REQUIRED ACTION:
Reproduce every record below, character by character.

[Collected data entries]
---------------
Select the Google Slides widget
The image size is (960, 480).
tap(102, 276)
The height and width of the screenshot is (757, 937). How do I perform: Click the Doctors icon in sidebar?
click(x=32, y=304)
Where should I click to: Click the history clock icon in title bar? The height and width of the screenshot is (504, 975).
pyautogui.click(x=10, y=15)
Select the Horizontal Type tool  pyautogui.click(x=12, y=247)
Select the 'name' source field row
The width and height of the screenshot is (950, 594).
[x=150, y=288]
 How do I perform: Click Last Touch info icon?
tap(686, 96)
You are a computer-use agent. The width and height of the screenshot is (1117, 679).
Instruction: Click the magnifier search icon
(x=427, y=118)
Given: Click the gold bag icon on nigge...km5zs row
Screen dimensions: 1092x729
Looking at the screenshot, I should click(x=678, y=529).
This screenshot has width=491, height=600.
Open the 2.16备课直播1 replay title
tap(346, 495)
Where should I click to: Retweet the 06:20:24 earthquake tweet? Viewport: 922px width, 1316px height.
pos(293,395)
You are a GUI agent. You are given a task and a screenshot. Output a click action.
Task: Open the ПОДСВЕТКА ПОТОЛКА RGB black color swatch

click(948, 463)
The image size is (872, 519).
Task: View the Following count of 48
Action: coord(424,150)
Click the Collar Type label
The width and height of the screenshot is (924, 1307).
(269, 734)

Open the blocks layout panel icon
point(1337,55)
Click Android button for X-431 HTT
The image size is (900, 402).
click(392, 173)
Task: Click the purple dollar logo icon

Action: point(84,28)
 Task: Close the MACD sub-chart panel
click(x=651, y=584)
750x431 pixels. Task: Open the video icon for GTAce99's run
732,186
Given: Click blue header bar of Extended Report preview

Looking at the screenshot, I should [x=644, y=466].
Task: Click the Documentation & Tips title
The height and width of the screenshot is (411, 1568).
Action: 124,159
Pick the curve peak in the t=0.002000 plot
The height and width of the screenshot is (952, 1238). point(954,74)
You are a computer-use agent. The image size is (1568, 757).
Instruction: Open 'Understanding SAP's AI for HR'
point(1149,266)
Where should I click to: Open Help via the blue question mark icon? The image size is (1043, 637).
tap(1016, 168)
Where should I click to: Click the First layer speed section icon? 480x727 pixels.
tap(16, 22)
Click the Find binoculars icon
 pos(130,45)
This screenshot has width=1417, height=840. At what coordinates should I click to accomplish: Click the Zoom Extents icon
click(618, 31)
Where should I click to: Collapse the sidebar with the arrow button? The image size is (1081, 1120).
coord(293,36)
---------------
RESPONSE TO THE EXERCISE:
Select the Google Slides widget
The image size is (960, 480).
tap(102, 276)
The height and width of the screenshot is (757, 937). How do I perform: Click the Doctors icon in sidebar?
click(x=32, y=304)
Where should I click to: Click the history clock icon in title bar? The height and width of the screenshot is (504, 975).
pyautogui.click(x=10, y=15)
Select the Horizontal Type tool  pyautogui.click(x=12, y=247)
Select the 'name' source field row
The width and height of the screenshot is (950, 594).
[x=150, y=288]
 How do I perform: Click Last Touch info icon?
tap(686, 96)
You are a computer-use agent. The width and height of the screenshot is (1117, 679).
Instruction: Click the magnifier search icon
(x=427, y=118)
Given: Click the gold bag icon on nigge...km5zs row
Screen dimensions: 1092x729
Looking at the screenshot, I should click(x=678, y=529).
This screenshot has width=491, height=600.
Open the 2.16备课直播1 replay title
tap(346, 495)
Where should I click to: Retweet the 06:20:24 earthquake tweet? Viewport: 922px width, 1316px height.
pos(293,395)
You are a GUI agent. You are given a task and a screenshot. Output a click action.
Task: Open the ПОДСВЕТКА ПОТОЛКА RGB black color swatch

click(948, 463)
The image size is (872, 519).
Task: View the Following count of 48
Action: coord(424,150)
Click the Collar Type label
The width and height of the screenshot is (924, 1307).
(269, 734)

Open the blocks layout panel icon
point(1337,55)
Click Android button for X-431 HTT
The image size is (900, 402).
click(392, 173)
Task: Click the purple dollar logo icon

Action: point(84,28)
 Task: Close the MACD sub-chart panel
click(x=651, y=584)
750x431 pixels. Task: Open the video icon for GTAce99's run
732,186
Given: Click blue header bar of Extended Report preview

Looking at the screenshot, I should [x=644, y=466].
Task: Click the Documentation & Tips title
The height and width of the screenshot is (411, 1568).
Action: 124,159
Pick the curve peak in the t=0.002000 plot
The height and width of the screenshot is (952, 1238). point(954,74)
You are a computer-use agent. The image size is (1568, 757).
Instruction: Open 'Understanding SAP's AI for HR'
point(1149,266)
Where should I click to: Open Help via the blue question mark icon? The image size is (1043, 637).
tap(1016, 168)
Where should I click to: Click the First layer speed section icon? 480x727 pixels.
tap(16, 22)
Click the Find binoculars icon
 pos(130,45)
This screenshot has width=1417, height=840. At what coordinates should I click to accomplish: Click the Zoom Extents icon
click(618, 31)
Where should I click to: Collapse the sidebar with the arrow button? The image size is (1081, 1120).
coord(293,36)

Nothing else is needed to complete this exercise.